Die Immuntherapie hat aufgrund der systematischen Aktivierung der Antitumorimmunität ein großes Potenzial in der klinischen Krebsbehandlung. Jedoch, geringe Immunogenität, oder negatives Feedback zur Immuntherapie, die Wirksamkeit der derzeit eingesetzten Krebsimmuntherapie stark behindert.

In einer Studie veröffentlicht in Fortgeschrittene Werkstoffe , ein Forschungsteam unter der Leitung von Yu Haijun vom Shanghai Institute of Materia Medica der Chinesischen Akademie der Wissenschaften schlug säureaktivierbare dynamische Nanopartikel vor, um die Ferroptose und den immunogenen Tod (ICD) von Tumorzellen für die Krebsimmuntherapie zu fördern.

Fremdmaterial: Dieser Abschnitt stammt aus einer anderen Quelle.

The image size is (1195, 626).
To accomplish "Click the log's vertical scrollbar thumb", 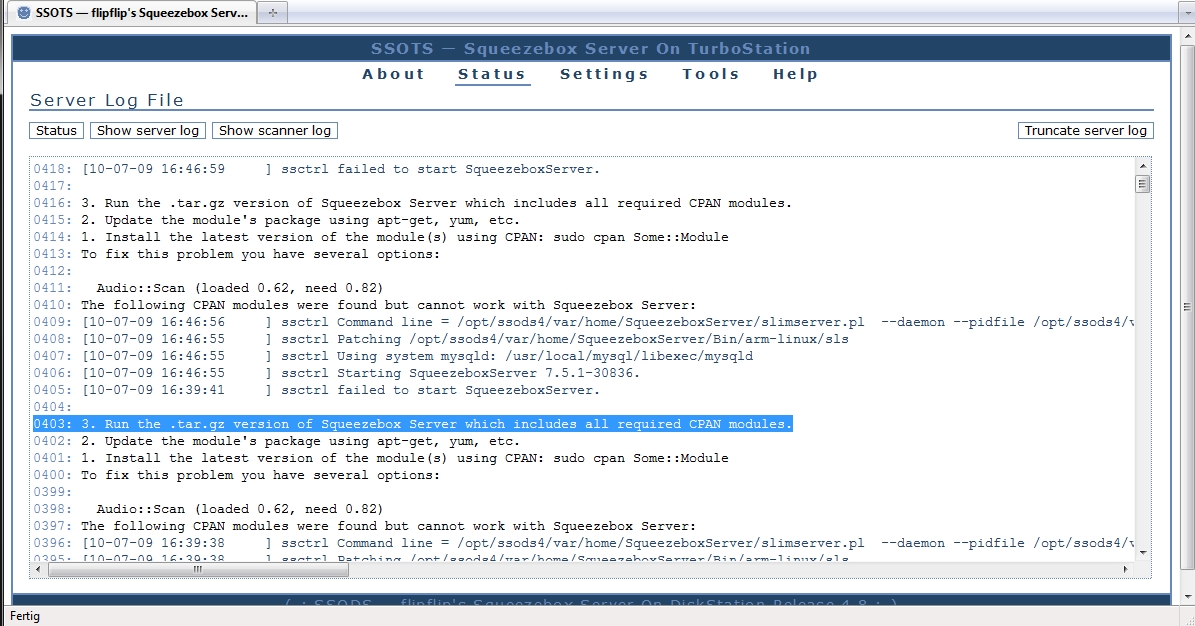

Ferroptose ist eine neue Form des Zelltods, die durch Lipidperoxidation (Lippen-ROS) verursacht wird. Die Reparaturachse von Lip-ROS enthält Glutamat-Cystin-Antiporter zur Synthese von intrazellulärem Glutathion (System XC-) und Glutathionperoxidase 4 (GPX4), beide spielen eine wichtige Rolle bei der Bekämpfung von Lip-ROS. Von den produzierten Lip-ROS wurde berichtet, dass sie als "Finde-mich"-Signale wirken, um die Phagozytose von Antigen-präsentierenden Zellen zu fördern und zytotoxische T-Lymphozyten weiter zu aktivieren, um die Tumorimmuntherapie zu verbessern.

Die Forscher synthetisierten zunächst amphiphile säureempfindliche Blockcopolymere gekoppelt mit Photosensibilisatoren (Pyrochlorsäure, PPA) und Phenylborsäure durch hydrophobe Interaktion und π-π-Konjugation, um unlöslichen GPX4-Inhibitor (RSL-3) einzukapseln.

Dann fanden sie heraus, dass Nanopartikel mit externem Licht offensichtliche ICD sowie zytotoxische T-Lymphozyten, die IFN-γ sezernieren, induzieren können. IFN-γ und RSL-3 zeigten eine synergistische Hemmung der Reparaturachse und SystemXC-GPX4, während die Akkumulation von Lipid-ROS in Tumorzellen erhöht ist, Damit wird die Wechselwirkung zwischen Ferroptose und Immuntherapie aufgezeigt.

Zusätzlich, Die Forscher fanden heraus, dass die Nanopartikel in Kombination mit der Immun-Checkpoint-Therapie (ICB) die Tumorinfiltration von dedifferenzierten Tumorzellen im Sinne einer Ferroptose drastisch reduzierten.

Die Studie bot einen neuen Weg zur Verbesserung der Ferroptose-vermittelten Tumorimmuntherapie.